--- BEGIN Data for this exercise ---

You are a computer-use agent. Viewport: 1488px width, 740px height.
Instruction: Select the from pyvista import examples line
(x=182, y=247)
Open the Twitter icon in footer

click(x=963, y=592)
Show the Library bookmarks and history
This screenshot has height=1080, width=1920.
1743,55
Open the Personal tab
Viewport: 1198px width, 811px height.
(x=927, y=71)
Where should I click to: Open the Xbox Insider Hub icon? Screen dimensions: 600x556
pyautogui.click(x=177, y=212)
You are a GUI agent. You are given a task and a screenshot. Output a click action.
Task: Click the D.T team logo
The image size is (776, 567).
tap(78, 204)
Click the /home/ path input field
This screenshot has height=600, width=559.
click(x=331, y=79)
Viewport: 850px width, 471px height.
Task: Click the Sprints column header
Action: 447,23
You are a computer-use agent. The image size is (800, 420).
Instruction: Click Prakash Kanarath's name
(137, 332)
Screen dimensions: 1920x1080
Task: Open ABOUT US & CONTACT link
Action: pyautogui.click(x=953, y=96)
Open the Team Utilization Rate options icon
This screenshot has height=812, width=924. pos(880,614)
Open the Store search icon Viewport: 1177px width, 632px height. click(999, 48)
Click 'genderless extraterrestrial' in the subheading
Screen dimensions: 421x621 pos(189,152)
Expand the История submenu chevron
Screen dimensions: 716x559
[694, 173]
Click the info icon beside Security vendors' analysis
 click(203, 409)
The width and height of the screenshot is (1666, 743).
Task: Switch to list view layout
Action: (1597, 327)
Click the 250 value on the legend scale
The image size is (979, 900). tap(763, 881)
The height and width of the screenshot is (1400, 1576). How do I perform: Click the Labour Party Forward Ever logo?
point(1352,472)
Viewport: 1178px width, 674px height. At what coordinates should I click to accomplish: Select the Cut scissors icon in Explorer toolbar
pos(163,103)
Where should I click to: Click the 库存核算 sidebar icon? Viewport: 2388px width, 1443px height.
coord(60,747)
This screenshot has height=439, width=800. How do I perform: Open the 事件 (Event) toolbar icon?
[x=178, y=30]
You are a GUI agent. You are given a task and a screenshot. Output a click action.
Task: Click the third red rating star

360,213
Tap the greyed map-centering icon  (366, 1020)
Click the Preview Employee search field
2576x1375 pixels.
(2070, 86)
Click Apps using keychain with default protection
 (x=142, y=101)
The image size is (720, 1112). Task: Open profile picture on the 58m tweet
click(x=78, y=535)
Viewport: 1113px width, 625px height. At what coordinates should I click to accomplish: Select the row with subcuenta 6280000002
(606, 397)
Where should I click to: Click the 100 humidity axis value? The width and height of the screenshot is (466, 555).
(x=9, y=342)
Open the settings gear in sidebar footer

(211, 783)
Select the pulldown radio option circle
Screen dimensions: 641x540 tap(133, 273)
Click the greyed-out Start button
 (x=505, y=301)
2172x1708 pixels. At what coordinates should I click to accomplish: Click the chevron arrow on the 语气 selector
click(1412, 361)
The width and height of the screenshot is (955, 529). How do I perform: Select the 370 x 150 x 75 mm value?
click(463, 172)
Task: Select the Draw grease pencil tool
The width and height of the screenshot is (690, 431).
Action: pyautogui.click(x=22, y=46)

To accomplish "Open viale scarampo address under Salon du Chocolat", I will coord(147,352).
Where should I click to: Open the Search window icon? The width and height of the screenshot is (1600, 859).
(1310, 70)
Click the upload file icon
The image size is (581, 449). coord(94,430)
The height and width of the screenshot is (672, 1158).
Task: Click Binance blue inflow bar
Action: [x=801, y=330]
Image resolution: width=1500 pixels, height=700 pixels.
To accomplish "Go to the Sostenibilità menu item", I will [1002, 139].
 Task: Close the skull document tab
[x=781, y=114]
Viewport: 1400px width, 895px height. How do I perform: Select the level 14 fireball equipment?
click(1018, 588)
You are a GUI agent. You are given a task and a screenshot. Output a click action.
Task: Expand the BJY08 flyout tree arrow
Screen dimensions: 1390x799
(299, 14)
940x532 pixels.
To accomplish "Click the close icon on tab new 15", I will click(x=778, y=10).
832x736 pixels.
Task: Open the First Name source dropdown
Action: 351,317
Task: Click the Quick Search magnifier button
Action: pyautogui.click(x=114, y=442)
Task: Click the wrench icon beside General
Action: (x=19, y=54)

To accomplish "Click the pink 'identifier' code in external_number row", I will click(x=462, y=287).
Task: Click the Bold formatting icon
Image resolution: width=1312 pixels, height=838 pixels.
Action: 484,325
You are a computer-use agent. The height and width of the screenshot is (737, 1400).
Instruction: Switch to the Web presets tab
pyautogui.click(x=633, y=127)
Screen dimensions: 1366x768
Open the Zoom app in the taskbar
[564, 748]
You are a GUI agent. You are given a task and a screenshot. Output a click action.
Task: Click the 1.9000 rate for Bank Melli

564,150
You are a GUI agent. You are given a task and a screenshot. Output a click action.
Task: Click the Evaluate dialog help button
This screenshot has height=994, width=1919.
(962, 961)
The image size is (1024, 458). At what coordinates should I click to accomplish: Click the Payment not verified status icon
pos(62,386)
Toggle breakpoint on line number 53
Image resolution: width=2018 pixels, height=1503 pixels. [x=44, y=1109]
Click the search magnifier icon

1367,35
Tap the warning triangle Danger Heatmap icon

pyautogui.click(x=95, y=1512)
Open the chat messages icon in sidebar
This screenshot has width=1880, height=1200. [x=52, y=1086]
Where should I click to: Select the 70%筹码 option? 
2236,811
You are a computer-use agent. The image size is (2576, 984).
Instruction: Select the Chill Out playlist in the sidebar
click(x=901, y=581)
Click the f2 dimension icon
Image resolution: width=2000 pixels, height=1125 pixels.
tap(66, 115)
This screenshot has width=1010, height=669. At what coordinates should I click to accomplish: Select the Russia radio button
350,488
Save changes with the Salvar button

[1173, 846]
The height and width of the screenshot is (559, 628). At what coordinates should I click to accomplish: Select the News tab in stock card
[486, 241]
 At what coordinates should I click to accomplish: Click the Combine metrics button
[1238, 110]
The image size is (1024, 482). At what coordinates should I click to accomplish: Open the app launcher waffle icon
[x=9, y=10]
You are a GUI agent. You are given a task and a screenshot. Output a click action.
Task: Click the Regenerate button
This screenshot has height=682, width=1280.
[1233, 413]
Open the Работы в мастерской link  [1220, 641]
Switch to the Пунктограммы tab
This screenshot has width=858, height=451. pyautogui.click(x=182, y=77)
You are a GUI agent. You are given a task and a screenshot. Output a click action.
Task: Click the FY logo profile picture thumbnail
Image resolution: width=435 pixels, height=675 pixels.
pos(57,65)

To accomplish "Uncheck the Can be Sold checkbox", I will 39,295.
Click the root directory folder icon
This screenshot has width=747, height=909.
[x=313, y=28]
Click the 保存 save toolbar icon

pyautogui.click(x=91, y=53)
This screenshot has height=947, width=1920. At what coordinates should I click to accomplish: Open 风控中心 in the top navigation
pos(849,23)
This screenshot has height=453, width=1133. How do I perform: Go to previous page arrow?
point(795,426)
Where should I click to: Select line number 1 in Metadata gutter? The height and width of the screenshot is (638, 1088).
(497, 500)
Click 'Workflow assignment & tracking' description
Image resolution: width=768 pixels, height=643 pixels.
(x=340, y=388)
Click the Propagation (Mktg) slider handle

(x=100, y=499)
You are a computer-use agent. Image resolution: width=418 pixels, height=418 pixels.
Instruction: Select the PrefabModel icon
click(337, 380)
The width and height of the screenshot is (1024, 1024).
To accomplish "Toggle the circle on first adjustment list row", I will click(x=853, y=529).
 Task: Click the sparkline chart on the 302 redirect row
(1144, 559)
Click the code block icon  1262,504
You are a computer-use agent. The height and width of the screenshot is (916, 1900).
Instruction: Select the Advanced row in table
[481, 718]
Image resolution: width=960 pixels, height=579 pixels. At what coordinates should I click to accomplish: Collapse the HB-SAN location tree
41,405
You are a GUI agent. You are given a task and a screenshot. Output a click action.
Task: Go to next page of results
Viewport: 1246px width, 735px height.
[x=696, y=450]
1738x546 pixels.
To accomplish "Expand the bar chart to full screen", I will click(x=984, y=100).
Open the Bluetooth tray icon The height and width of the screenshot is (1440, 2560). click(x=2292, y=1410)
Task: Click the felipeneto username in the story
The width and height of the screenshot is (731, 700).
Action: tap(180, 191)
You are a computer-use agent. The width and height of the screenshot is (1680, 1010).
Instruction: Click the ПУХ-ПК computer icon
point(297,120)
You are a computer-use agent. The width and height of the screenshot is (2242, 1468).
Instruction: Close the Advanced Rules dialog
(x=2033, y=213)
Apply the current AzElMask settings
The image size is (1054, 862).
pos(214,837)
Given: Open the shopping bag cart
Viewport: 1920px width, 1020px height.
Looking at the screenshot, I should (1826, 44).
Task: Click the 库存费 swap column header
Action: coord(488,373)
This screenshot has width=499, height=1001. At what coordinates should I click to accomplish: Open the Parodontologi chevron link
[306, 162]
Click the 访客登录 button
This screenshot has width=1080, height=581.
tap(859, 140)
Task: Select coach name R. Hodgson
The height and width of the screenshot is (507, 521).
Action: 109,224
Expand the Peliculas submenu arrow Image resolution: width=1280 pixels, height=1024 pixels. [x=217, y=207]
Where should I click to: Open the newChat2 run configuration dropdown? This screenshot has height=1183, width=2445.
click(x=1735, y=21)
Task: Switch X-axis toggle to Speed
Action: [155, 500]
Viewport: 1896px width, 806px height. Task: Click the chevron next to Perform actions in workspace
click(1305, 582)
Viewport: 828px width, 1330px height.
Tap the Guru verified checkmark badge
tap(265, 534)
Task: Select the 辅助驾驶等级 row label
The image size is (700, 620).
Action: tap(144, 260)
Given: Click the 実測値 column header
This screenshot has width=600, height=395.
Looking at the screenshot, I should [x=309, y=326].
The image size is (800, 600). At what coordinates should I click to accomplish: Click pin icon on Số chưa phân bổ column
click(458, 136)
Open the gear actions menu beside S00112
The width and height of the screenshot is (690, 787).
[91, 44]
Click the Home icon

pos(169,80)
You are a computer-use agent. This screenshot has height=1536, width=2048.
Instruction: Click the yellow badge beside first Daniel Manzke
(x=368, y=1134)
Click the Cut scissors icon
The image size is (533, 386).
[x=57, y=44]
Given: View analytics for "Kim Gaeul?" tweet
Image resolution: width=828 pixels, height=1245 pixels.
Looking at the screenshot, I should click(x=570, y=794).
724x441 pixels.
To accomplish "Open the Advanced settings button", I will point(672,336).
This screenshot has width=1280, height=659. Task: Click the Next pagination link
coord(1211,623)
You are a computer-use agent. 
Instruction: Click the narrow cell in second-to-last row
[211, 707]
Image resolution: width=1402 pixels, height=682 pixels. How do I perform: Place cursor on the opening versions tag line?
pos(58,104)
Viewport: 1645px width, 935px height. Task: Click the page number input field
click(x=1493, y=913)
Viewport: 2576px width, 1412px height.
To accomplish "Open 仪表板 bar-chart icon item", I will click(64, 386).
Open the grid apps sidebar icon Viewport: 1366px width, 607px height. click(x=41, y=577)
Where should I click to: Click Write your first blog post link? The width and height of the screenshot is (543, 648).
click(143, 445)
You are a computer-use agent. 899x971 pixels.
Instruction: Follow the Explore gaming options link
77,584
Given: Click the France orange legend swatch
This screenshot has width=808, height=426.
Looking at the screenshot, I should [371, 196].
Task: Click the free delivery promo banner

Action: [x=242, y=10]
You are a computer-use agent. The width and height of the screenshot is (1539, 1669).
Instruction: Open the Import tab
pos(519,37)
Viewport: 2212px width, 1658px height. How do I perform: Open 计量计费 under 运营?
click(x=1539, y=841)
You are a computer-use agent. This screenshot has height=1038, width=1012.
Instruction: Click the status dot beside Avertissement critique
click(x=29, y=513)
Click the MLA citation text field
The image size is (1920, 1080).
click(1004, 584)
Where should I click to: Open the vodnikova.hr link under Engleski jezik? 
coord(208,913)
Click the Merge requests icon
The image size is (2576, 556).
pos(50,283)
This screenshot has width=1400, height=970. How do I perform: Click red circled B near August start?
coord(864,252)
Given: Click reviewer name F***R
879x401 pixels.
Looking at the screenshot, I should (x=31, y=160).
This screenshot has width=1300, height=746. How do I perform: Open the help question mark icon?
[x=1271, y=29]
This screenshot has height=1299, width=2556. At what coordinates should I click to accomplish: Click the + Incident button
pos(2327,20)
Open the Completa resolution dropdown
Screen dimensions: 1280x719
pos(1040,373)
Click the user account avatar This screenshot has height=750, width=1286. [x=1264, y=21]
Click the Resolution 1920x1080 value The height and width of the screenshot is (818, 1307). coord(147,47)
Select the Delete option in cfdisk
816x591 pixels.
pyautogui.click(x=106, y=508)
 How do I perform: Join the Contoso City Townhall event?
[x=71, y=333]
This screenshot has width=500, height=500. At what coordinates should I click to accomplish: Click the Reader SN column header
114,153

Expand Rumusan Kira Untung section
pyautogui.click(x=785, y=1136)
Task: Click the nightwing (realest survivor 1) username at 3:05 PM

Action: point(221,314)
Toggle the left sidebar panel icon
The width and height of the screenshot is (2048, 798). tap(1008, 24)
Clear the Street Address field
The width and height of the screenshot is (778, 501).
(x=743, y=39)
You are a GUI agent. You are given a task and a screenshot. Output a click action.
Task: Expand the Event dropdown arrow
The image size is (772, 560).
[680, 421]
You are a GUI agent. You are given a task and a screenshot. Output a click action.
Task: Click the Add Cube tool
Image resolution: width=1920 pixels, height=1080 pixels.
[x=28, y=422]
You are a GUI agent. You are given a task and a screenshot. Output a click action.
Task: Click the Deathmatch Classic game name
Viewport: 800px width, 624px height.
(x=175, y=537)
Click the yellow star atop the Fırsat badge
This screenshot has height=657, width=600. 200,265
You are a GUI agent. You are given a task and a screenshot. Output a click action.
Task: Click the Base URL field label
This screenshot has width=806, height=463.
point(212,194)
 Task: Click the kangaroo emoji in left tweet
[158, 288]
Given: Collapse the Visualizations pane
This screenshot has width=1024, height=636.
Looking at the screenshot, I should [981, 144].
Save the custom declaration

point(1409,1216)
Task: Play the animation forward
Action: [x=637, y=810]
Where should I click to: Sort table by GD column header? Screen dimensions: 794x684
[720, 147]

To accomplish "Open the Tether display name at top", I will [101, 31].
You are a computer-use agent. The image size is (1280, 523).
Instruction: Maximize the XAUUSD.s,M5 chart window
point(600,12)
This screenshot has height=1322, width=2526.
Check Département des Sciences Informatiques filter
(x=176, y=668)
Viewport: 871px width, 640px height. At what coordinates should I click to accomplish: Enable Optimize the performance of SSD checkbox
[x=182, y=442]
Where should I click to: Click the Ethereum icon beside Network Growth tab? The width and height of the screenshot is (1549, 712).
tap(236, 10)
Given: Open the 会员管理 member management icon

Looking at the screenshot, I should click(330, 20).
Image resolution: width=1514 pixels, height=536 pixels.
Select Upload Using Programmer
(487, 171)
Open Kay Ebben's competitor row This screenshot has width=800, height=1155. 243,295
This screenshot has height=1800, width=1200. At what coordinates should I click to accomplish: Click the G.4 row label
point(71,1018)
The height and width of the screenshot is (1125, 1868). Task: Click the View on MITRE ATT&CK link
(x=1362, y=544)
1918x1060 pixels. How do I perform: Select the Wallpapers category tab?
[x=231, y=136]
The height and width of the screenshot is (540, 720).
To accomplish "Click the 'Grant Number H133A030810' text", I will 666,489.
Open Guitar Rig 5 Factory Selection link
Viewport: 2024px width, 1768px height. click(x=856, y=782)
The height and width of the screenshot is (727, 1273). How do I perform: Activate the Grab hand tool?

--- END Data for this exercise ---

Work to be completed: Write out the material again from the line containing "Click 'Workflow assignment" through the line containing "(x=100, y=499)", switching "description" to "heading" and keeping everything else the same.

Answer to this problem:
Click 'Workflow assignment & tracking' heading
Image resolution: width=768 pixels, height=643 pixels.
(x=340, y=388)
Click the Propagation (Mktg) slider handle

(x=100, y=499)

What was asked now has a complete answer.